March 24, 1998
THE PEOPLE OF THE STATE OF ILLINOIS, PLAINTIFF-APPELLEE,
LARRY D. SMITH, DEFENDANT-APPELLANT.
Appeal from the Circuit Court of Montgomery County. No. 93-CF-120 Honorable Dennis M. Huber, Judge, presiding.
The opinion of the court was delivered by: Justice Kuehn
On October 19, 1993, a statewide grand jury filed a 40-count indictment naming several defendants involved in a conspiracy to distribute cocaine and cannabis. Defendant, Larry Smith, was one of these defendants. Following a jury trial, he was found guilty of various offenses and was sentenced to concurrent imprisonment terms as follows: calculated criminal drug conspiracy (18 years), criminal drug conspiracy (18 years), narcotics racketeering (15 years), possession of a controlled substance (cocaine) with intent to deliver (18 years), unlawful possession of cannabis with intent to deliver (7 years), residential burglary (15 years), unlawful restraint (3 years), unlawful harassment of a witness (3 years), and unlawful structuring of a currency transaction (7 years).
The defendant appeals and raises several issues. We affirm most of his convictions in the unpublished portion of this opinion.
We address defendant's challenge to his conviction for structuring currency transactions to evade recording and reporting requirements of the law. The challenge assails the sufficiency of the proof as well as the jury instructions by which that proof was measured.

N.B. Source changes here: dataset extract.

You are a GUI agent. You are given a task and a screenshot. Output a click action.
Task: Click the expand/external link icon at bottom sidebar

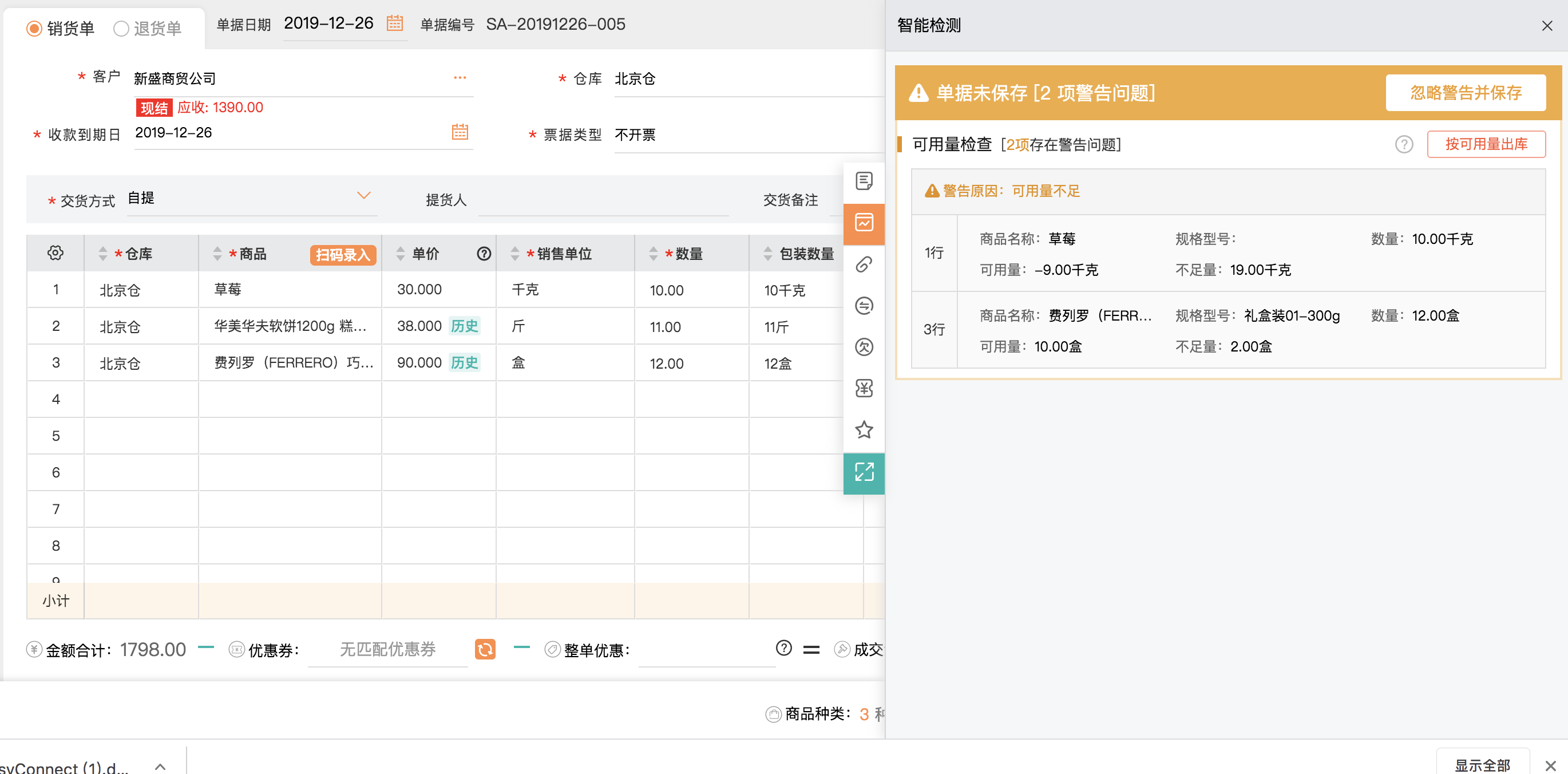click(863, 472)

We find that the evidence was sufficient to sustain the guilty verdict for unlawful structuring of currency transactions. However, we overturn the verdict and remand for a new trial because the jury was never told of the reporting requirements that those transactions were allegedly structured to evade.
We first consider the sufficiency of the evidence. In considering this type of claim, it is not our duty to resolve factual disputes or assess witness credibility. People v. Bowen, 241 Ill. App. 3d 608, 619, 609 N.E.2d 346, 355 (1993). Where the evidence is not so palpably contrary to the jury's findings or otherwise so unreasonable or unsatisfactory such that defendant's guilt is called into doubt, the jury's finding should be affirmed. People v. Moore, 171 Ill. 2d 74, 94, 662 N.E.2d 1215, 1224 (1996). Proof of intent does not require direct evidence and can be inferred from the surrounding circumstances. People v. Richardson, 104 Ill. 2d 8, 12, 470 N.E.2d 1024, 1026 (1984).
The defendant and his coconspirators acquired large quantities of currency as a by-product of drug dealings. During the conspiracy, the defendant and coconspirators repeatedly entered banks to exchange small denomination bills of currency for $100 bills. On three different occasions, one of which included defendant, members of the conspiracy used the County National Bank of Hillsboro to convert small bills of currency into $100 bills. On another occasion, a conspirator used the First National Bank of Raymond, entering with $2,000 in various denominations and exiting with 20 $100 bills. The Litchfield National Bank was also used on numerous occasions during the same time frame to transact identical currency exchanges. The transactions usually involved only $1,000 at a time.
The defendant admitted that he exchanged small bills of currency for larger ones at a Litchfield bank. He further admitted that he attempted to do the same at a Hillsboro bank. He also acknowledged that other members of the drug conspiracy were exchanging currency at the same time.
Defendant claims that the State failed to establish an intent to evade recording and reporting requirements, a necessary element to the crime of unlawful structuring of currency transactions.
Not all currency transactions must be reported. The statute's command extends only to currency transactions over $10,000 (205 ILCS 685/4 (West 1992)) and the issuance or sale of bank checks, cashier's checks, traveler's checks, or money orders of $3,000 or more (205 ILCS 685/5 (West 1992)). Defendant takes two somewhat contradictory positions with regard to these reporting requirements.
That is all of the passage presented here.